I reported these comments just as I had heard them, but my superiors questioned them on several occasions. I stood by my reports. I had been a nervous and reluctant agent. I disliked the duplicity of that kind of work and several weeks after it became clear that my reports were not being received at face value, I asked to be reassigned. By November, I was Private Provoo again. My new assignment was with the Adjutant General's office, which was under the direction of Col. J.T. Menzies. My immediate superior was Captain Bishop. I was back to clerical work, typing and filing the paperwork of Army personnel matters: the arrival of various troops and their assignments.
December 8, 1941 a squadron of 54 medium sized Japanese naval bombers thundered across Manila Bay.

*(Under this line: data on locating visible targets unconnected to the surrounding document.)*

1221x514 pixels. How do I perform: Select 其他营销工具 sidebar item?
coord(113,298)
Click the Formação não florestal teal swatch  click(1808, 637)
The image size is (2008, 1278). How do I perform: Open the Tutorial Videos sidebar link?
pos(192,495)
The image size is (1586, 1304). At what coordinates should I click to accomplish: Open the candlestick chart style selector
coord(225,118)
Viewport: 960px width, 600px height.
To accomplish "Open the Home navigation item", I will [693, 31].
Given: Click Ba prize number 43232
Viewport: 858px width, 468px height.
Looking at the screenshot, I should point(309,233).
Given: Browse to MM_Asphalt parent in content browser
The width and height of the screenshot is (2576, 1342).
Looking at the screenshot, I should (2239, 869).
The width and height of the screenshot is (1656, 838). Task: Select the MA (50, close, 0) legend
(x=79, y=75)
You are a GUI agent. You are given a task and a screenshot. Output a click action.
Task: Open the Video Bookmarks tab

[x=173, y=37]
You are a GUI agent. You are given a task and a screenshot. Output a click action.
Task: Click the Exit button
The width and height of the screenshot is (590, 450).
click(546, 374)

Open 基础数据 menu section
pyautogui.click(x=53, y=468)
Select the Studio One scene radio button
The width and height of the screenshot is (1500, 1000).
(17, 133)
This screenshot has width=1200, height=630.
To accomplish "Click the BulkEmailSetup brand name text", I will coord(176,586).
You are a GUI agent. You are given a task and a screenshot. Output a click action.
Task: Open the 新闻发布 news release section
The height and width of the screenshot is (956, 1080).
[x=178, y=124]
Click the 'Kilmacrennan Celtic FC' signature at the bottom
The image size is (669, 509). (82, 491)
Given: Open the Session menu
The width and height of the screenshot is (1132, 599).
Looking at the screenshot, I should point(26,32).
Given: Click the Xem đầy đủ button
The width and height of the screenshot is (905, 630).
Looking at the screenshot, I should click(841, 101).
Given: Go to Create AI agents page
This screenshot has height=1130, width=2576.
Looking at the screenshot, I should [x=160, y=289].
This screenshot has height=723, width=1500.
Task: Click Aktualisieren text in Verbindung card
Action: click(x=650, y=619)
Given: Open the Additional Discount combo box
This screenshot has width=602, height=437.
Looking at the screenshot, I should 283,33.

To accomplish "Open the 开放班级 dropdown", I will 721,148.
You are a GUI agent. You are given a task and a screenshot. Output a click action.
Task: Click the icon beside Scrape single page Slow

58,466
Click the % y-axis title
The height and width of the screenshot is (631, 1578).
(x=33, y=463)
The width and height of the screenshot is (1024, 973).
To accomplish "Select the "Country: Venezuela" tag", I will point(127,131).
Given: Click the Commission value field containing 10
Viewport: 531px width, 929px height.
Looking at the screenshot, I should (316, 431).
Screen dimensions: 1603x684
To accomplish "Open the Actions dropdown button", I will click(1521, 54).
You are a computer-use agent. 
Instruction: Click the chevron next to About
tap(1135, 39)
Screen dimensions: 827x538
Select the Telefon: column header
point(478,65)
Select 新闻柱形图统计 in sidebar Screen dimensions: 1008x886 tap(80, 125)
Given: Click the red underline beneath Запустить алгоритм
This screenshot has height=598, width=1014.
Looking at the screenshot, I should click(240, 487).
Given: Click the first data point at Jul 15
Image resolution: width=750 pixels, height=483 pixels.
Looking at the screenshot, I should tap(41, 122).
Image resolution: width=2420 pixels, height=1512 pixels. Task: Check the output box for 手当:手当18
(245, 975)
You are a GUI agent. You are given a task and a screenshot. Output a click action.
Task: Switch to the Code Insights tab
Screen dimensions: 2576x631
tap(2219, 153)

I was with other members of the Adjutant General staff outside on the lawn looking up to see what it was. Someone near me said, "Oh boy, look at the reinforcements we're getting," then the bombs started exploding and everyone knew it had begun. Cavite, the large Naval and Marine base across a small bay from the headquarters area, was hit the hardest. December 7, across the dateline in Hawaii, the attack on Pearl Harbor had begun at the same time.
That day was the very first day that I ever touched an army rifle. It was all in pieces still packed in Cosmoline grease. We hadn't the slightest idea how to load it, shoot it or take it apart, let alone put it together.
* * * * *
In the fall of 1941, Iva Toguri was finding herself very much out of place in Japan. The smallest details of life were awkward to her; eating with chopsticks, removing her shoes upon entering a house, sitting cross-legged on the floor, the constant bowing that is virtually part of the language, and the language itself. Her command of spoken Japanese was less than rudimentary, and she could not read at all. It made it worse that she looked Japanese. A college graduate in California, here, she was virtually illiterate. Although she felt very warmly toward her Aunt's family, contact with the rest of Japanese society was extremely uncomfortable. She enrolled in a school that specialized in acculturating foreigners to Japanese life.
There were shortages of everything in the winter of 1941, from food and clothing to heating fuel. The thing that was heating up was the official anti-foreigner campaign and warlike sentiments. Her arrival in Japan had come just one day before President Roosevelt had frozen all Japanese assets in the United States and increased the extent of the U.S. economic blockade of strategic materials. With winter coming on several months later, the economic squeeze was beginning to be painfully felt.
It became clear to Iva that she did not want to be in Japan, but with her passport held up by interminable red tape, she could not readily depart. She had booked passage back to the U.S. aboard a ship departing December 2, 1941, but was not allowed to board because she lacked the proper papers.
When the war began a few days later, Iva was stranded.